Exercise goal:
Output exactly the lines below, starting with the line that has "Click the Save icon in title bar" and going on through the line that has "time moving the", both included, and no other lines.

+++++

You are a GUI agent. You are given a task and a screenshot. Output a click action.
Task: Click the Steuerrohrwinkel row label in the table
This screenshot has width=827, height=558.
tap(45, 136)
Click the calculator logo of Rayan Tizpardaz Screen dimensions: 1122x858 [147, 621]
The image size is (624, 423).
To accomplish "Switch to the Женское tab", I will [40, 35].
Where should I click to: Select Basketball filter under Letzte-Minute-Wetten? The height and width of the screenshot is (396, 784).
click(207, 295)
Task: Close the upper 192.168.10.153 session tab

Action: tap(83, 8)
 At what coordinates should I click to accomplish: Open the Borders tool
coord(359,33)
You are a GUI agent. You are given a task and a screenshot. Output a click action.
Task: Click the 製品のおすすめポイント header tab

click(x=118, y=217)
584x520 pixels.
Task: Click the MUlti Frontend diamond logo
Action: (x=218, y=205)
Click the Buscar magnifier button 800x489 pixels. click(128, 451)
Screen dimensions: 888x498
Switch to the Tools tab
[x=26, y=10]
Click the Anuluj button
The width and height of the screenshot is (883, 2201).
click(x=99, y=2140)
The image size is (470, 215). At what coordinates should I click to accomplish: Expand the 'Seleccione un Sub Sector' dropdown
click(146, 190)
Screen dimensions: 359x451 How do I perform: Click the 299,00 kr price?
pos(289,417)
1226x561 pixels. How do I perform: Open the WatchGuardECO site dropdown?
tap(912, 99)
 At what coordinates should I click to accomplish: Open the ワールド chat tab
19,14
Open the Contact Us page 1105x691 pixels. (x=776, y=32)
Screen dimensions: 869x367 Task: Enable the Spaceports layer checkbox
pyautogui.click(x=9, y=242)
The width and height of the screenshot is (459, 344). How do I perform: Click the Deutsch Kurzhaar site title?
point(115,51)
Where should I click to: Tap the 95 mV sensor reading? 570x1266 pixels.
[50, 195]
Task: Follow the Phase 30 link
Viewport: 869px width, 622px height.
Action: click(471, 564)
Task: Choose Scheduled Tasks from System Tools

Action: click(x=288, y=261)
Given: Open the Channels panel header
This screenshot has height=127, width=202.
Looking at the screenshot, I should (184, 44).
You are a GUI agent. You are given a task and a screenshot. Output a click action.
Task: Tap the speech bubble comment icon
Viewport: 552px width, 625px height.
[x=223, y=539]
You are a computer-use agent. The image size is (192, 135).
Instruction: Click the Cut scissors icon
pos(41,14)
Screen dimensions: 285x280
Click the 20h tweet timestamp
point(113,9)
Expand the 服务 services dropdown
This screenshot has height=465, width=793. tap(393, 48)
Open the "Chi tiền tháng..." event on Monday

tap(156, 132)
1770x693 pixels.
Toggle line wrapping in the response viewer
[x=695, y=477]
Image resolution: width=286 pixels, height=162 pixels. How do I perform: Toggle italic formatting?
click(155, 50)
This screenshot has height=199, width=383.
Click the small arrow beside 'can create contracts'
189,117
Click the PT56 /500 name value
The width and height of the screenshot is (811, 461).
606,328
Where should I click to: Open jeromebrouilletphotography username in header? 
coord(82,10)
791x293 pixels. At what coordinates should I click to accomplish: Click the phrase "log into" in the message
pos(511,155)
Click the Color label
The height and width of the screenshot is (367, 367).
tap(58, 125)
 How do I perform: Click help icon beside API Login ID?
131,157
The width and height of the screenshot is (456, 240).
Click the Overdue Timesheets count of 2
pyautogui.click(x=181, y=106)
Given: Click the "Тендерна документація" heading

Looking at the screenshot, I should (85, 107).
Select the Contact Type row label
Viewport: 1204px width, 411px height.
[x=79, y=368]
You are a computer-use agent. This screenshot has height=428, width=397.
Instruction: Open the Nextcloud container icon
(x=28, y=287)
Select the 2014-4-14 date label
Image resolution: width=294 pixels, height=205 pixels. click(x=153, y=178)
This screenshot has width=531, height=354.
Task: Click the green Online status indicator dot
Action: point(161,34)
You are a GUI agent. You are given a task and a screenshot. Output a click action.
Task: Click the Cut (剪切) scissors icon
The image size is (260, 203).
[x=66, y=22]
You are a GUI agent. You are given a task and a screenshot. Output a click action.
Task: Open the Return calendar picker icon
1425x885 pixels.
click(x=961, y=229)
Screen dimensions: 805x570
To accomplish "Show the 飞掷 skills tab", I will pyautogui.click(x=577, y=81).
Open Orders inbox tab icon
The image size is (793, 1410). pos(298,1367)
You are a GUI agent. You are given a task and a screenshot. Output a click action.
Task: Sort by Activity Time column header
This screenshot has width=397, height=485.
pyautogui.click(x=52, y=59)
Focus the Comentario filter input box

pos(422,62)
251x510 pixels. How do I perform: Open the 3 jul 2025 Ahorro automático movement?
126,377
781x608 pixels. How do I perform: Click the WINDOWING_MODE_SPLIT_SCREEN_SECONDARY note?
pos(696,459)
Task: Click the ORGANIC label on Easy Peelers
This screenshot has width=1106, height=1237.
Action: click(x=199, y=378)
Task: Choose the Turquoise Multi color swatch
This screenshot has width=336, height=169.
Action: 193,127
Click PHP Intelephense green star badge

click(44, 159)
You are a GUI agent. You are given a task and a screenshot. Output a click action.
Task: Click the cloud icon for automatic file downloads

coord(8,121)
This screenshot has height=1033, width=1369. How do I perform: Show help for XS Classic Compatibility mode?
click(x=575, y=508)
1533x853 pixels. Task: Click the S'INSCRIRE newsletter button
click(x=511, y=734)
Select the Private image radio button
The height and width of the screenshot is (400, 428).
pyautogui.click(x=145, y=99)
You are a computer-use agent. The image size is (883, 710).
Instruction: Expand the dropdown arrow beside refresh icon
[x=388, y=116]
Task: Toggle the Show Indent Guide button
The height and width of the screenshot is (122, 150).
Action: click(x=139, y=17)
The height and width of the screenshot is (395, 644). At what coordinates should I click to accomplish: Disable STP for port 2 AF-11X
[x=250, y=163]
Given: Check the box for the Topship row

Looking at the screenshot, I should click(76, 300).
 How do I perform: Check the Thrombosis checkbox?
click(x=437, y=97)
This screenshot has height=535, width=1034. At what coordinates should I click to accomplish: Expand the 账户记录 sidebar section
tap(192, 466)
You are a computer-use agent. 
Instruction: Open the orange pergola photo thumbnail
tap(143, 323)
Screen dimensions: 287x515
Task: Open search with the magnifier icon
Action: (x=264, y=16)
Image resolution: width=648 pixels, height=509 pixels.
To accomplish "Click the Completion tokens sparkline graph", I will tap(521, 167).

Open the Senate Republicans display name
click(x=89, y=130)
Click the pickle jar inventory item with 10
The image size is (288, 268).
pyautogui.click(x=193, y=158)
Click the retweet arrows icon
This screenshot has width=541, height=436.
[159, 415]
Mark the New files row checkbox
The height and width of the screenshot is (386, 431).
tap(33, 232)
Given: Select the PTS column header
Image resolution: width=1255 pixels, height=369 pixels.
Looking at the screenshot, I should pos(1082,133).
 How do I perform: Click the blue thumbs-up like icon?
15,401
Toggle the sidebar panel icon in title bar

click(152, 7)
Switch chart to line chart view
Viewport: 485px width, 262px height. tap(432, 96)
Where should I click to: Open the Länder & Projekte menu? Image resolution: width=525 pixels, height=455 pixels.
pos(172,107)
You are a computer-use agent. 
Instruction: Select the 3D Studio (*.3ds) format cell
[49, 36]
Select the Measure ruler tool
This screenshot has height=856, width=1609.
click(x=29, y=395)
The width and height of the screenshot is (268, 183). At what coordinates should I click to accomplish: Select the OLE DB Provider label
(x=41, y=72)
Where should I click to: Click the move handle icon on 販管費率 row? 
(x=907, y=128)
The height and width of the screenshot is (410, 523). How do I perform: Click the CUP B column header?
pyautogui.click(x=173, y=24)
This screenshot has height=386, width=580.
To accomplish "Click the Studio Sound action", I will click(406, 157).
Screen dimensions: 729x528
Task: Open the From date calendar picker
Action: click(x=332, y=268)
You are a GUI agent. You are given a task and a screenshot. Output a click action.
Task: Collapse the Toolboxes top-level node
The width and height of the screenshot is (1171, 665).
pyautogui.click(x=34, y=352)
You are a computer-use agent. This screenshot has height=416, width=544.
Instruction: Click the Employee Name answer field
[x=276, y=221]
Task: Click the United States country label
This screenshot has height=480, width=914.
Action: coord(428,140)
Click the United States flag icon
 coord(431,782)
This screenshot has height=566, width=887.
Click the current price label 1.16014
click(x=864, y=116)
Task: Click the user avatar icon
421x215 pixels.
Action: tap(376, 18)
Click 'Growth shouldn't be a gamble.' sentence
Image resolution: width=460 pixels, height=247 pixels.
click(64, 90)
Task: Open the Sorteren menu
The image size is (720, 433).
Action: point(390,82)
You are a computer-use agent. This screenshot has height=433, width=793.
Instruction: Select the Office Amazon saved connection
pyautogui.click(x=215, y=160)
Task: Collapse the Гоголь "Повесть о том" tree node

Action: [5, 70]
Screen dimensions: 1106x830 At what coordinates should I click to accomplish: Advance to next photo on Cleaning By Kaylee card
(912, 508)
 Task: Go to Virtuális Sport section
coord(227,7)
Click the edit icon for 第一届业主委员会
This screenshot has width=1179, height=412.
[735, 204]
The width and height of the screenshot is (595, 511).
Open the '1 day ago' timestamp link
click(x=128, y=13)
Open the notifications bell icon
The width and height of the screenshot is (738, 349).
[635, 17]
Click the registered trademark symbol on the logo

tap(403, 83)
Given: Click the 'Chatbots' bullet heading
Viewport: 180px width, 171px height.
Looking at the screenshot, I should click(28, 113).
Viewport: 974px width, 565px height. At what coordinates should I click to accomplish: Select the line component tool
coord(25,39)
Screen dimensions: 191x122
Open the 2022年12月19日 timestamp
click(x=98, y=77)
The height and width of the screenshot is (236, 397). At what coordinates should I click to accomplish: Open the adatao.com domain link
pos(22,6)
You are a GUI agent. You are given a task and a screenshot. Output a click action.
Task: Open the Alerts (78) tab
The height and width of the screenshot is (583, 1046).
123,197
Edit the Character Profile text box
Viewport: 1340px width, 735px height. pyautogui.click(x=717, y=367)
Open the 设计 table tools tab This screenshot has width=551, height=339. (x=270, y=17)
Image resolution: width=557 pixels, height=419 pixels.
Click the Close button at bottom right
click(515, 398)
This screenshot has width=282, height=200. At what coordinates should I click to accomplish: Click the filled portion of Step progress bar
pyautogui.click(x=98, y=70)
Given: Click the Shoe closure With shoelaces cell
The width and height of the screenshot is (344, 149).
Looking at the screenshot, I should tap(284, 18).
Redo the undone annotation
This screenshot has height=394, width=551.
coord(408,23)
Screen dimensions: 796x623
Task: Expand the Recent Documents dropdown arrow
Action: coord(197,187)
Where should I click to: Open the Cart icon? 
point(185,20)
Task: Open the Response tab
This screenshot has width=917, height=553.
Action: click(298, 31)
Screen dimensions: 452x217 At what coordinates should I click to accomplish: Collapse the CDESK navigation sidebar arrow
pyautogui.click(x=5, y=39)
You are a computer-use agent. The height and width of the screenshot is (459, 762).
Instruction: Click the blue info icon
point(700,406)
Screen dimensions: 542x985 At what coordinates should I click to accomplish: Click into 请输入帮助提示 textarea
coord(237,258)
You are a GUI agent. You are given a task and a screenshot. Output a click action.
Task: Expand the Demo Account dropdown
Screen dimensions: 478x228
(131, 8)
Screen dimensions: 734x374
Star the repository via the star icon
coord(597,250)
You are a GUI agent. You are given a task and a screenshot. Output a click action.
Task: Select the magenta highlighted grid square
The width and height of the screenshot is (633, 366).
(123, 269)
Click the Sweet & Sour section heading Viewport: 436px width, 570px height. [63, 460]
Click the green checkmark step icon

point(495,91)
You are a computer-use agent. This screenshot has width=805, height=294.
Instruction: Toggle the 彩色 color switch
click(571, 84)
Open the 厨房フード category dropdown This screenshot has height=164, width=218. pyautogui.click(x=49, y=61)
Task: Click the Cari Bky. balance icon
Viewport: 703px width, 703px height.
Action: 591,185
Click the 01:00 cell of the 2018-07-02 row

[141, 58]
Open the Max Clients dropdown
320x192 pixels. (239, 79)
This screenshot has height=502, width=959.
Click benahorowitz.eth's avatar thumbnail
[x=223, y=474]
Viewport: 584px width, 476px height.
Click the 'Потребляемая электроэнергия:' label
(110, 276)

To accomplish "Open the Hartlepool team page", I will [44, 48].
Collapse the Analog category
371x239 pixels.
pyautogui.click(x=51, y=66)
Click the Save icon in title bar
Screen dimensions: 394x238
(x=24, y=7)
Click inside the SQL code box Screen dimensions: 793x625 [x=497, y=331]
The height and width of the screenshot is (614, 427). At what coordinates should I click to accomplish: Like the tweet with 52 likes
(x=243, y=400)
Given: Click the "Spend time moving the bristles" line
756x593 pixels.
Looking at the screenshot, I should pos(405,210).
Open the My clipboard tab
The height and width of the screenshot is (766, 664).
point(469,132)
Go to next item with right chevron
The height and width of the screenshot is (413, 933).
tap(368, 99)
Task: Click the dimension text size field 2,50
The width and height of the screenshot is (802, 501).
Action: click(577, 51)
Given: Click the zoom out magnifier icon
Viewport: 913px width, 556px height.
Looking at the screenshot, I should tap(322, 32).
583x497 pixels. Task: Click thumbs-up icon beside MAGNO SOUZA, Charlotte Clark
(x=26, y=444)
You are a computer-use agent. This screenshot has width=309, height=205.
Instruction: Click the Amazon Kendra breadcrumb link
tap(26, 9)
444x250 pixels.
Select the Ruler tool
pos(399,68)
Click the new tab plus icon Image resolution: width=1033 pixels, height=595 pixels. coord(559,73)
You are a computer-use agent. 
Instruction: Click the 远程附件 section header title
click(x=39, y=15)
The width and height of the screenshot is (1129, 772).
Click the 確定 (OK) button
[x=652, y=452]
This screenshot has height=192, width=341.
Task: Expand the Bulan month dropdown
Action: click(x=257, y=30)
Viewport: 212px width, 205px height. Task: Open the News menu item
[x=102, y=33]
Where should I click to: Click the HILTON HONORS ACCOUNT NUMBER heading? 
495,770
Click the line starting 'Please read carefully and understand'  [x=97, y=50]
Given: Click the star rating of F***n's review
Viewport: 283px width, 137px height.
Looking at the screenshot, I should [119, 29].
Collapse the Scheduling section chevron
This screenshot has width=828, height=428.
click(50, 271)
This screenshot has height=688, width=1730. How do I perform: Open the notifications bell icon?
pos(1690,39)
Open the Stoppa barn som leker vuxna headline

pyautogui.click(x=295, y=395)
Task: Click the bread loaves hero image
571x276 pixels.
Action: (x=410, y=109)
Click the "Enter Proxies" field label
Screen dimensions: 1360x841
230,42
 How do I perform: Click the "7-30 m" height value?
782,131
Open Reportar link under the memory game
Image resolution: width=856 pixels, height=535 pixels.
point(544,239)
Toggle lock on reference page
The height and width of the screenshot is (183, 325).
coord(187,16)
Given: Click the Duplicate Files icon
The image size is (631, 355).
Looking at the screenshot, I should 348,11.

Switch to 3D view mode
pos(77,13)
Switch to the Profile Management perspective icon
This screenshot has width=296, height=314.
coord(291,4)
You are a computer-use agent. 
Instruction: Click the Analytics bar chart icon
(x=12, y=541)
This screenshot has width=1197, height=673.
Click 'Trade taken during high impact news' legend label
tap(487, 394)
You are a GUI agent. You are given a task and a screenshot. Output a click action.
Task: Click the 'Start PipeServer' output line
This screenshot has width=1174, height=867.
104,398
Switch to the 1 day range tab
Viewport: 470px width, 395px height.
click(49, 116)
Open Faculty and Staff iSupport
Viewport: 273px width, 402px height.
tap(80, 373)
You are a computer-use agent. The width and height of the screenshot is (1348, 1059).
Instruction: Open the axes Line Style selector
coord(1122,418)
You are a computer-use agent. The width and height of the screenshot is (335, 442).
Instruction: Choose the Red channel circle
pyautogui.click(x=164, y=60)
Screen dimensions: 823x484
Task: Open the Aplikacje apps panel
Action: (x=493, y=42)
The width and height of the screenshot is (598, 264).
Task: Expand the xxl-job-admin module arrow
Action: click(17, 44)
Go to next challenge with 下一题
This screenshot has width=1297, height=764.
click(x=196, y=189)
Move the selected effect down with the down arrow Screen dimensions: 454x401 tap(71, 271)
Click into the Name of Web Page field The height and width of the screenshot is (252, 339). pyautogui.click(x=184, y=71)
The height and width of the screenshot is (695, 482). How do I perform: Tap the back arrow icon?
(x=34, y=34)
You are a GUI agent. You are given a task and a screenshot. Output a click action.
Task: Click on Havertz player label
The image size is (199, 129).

+++++

Exercise response:
Click the Save icon in title bar
Screen dimensions: 394x238
(x=24, y=7)
Click inside the SQL code box Screen dimensions: 793x625 [x=497, y=331]
The height and width of the screenshot is (614, 427). At what coordinates should I click to accomplish: Like the tweet with 52 likes
(x=243, y=400)
Given: Click the "Spend time moving the bristles" line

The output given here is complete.